Required work:
Print the part of the entries below that opens with the line containing "Describe the element at coordinates (995, 152)" and closes with the line containing "level-name: ABE Level", with both end lines included and every line unchanged.

Source data:
━━━━━━━━━━━━━━━━━━━━
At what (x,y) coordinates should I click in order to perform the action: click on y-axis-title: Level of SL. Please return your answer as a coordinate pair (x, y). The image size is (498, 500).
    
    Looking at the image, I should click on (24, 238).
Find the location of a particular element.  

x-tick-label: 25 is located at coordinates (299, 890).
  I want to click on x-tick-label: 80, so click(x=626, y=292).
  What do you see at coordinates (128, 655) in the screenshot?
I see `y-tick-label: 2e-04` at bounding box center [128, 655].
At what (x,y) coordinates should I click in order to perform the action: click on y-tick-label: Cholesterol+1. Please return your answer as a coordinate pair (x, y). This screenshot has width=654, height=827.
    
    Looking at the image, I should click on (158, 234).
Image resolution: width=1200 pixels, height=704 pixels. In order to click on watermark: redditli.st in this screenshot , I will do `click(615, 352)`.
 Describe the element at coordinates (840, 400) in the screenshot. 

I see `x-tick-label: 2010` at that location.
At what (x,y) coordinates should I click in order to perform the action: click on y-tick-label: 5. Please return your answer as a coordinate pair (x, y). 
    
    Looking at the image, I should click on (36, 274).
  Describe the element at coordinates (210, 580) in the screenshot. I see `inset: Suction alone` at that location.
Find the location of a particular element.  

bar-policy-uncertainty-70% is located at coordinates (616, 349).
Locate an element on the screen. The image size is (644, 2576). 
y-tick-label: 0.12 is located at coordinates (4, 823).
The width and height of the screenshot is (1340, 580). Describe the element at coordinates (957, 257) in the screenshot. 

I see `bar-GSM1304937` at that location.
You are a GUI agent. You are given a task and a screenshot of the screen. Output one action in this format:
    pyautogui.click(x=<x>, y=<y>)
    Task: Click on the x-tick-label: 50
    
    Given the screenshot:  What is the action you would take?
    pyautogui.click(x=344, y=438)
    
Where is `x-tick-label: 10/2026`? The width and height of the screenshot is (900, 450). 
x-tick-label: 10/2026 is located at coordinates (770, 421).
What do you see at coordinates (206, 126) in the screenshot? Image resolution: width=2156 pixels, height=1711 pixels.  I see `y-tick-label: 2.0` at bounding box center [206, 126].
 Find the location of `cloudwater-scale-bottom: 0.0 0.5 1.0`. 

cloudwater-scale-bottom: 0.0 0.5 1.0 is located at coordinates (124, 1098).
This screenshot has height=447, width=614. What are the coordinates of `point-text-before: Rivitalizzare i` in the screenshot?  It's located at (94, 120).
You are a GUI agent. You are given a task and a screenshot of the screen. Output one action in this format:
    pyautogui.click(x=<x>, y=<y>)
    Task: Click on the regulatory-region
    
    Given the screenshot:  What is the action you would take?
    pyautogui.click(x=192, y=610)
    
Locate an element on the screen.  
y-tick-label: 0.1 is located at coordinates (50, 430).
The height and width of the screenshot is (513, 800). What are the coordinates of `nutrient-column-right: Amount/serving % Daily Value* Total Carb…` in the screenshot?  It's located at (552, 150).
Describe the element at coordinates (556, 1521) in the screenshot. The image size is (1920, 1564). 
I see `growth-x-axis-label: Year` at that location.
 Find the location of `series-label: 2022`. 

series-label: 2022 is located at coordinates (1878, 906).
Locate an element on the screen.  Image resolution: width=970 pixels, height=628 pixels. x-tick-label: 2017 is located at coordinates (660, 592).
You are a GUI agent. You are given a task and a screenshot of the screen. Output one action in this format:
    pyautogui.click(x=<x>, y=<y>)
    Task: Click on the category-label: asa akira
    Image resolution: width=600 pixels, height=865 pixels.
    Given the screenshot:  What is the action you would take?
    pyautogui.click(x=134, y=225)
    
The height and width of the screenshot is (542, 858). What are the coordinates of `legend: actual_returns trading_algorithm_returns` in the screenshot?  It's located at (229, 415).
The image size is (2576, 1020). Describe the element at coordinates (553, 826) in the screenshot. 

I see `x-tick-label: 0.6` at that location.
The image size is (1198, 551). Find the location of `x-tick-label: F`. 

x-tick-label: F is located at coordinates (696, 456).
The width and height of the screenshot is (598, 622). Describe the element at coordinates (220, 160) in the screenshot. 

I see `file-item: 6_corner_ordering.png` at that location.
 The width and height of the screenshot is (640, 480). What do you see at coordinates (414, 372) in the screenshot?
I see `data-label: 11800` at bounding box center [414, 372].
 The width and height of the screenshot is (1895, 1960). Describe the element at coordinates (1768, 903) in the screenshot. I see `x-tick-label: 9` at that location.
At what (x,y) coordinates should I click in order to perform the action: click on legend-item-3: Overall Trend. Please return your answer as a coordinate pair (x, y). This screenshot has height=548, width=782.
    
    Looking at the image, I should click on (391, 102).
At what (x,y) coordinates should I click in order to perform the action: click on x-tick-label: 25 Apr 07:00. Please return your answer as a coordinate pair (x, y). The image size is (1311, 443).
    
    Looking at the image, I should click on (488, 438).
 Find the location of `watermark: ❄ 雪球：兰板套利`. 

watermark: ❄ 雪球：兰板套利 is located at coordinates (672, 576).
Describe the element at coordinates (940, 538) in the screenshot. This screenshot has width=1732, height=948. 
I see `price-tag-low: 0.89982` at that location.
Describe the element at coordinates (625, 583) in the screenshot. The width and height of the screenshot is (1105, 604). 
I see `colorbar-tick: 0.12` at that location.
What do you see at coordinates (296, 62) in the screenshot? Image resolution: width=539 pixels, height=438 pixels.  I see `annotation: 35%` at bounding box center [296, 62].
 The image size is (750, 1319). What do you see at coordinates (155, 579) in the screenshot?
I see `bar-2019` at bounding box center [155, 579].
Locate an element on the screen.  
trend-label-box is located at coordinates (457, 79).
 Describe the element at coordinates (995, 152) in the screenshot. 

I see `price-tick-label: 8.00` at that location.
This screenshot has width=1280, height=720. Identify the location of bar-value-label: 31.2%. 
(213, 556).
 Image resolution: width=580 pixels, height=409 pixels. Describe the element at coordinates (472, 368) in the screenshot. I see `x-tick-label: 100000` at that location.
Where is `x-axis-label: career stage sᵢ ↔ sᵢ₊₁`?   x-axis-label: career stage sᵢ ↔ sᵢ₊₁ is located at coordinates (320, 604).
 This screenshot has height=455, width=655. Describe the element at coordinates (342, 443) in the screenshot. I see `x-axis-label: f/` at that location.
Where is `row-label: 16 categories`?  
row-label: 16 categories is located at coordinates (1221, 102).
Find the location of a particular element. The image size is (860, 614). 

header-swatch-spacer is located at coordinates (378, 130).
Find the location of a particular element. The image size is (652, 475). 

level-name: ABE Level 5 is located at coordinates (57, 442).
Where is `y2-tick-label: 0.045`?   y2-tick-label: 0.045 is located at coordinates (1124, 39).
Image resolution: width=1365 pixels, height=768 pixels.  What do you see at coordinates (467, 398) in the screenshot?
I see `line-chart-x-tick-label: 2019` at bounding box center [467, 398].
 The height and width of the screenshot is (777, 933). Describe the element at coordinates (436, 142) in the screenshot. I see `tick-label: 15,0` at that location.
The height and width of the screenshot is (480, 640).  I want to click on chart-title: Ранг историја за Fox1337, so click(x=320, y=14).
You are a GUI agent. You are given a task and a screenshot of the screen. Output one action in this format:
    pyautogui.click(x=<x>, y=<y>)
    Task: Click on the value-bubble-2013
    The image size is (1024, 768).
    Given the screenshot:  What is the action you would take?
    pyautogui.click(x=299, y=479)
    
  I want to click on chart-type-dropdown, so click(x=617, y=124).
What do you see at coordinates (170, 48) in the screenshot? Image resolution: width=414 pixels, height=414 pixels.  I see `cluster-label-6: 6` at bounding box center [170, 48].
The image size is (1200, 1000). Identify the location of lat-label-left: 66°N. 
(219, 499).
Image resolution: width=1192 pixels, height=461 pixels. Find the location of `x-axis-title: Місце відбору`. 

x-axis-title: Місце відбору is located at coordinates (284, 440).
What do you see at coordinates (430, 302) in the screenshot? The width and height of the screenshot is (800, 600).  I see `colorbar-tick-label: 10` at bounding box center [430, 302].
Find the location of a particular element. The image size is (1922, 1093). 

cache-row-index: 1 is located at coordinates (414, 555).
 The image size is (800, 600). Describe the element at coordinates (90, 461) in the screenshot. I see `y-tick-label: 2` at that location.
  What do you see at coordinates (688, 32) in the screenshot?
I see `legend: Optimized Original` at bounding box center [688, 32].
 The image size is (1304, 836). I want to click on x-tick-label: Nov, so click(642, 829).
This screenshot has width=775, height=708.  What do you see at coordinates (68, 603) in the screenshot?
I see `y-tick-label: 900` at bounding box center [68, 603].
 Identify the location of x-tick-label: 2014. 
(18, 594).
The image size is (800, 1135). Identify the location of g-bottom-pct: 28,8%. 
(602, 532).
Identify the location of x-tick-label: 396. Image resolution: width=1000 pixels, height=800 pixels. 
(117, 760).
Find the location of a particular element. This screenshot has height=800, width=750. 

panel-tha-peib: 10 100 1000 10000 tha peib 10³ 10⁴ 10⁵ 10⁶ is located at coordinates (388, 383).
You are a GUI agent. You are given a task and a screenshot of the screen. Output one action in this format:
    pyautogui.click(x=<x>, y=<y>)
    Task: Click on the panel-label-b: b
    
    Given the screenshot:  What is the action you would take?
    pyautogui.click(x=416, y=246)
━━━━━━━━━━━━━━━━━━━━
Written answer:
 Describe the element at coordinates (995, 152) in the screenshot. 

I see `price-tick-label: 8.00` at that location.
This screenshot has width=1280, height=720. Identify the location of bar-value-label: 31.2%. 
(213, 556).
 Image resolution: width=580 pixels, height=409 pixels. Describe the element at coordinates (472, 368) in the screenshot. I see `x-tick-label: 100000` at that location.
Where is `x-axis-label: career stage sᵢ ↔ sᵢ₊₁`?   x-axis-label: career stage sᵢ ↔ sᵢ₊₁ is located at coordinates (320, 604).
 This screenshot has height=455, width=655. Describe the element at coordinates (342, 443) in the screenshot. I see `x-axis-label: f/` at that location.
Where is `row-label: 16 categories`?  
row-label: 16 categories is located at coordinates (1221, 102).
Find the location of a particular element. The image size is (860, 614). 

header-swatch-spacer is located at coordinates (378, 130).
Find the location of a particular element. The image size is (652, 475). 

level-name: ABE Level 5 is located at coordinates (57, 442).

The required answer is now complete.